Das Rust-Sicherheitsmodell definiert den formalen Rahmen, innerhalb dessen die Programmiersprache Rust ihre zentralen Versprechen bezüglich Speichersicherheit und Nebenläufigkeit zur Kompilierzeit durchsetzt. Dieses Modell basiert auf dem Ownership-Konzept, das Besitzrechte und Borrowing-Regeln festlegt, um Datenkorruption und Datenrennen zu eliminieren, ohne auf einen Laufzeit-Garbage-Collector angewiesen zu sein.

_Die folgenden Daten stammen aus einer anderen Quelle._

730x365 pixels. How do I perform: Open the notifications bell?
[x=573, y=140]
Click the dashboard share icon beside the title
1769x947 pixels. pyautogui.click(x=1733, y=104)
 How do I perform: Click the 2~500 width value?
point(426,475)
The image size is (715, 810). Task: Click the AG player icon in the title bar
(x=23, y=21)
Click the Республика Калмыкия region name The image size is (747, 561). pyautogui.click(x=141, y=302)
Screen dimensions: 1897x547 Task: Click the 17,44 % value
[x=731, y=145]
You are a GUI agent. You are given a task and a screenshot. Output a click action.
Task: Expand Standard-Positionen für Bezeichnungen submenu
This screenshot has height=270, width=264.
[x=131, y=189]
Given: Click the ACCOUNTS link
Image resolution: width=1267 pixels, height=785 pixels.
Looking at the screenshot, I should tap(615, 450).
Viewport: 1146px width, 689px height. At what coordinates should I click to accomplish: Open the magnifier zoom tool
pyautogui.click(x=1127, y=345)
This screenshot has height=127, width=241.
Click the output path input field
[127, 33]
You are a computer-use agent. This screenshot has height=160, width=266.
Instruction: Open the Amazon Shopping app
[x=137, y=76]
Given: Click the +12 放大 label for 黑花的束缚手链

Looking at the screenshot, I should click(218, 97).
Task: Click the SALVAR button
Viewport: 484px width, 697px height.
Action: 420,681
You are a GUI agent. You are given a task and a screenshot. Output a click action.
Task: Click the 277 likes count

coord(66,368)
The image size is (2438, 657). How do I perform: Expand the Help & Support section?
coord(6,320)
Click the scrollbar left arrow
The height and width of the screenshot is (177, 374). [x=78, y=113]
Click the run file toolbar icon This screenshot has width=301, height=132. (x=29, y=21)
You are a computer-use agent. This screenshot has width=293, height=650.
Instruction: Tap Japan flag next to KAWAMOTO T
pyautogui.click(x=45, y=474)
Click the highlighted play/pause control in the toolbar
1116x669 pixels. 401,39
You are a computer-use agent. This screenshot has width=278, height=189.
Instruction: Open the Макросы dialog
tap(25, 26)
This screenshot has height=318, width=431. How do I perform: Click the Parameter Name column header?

Die Stärke dieses Modells liegt in seiner Fähigkeit, Sicherheitsanforderungen statisch zu verifizieren, was zu einer signifikanten Reduktion von Laufzeitfehlern führt, die in anderen Systemprogrammiersprachen verbreitet sind.
Ownership
Das Kernstück des Modells ist die Ownership-Regel, welche definiert, dass jede Ressource einen eindeutigen Besitzer hat und der Zugriff streng kontrolliert wird, wodurch die Lebensdauer von Daten explizit verwaltet wird.
Borrowing
Das Borrowing-System regelt den Zugriff auf Daten durch Referenzen, wobei zwischen unveränderlichen und veränderlichen Referenzen unterschieden wird, um gleichzeitige Schreibzugriffe zu unterbinden.
Etymologie
Der Begriff entsteht aus der Verbindung des Sprachnamens „Rust“ mit dem theoretischen Konzept des „Sicherheitsmodells“, das die zugrundeliegenden Prinzipien der Systemzuverlässigkeit formalisiert.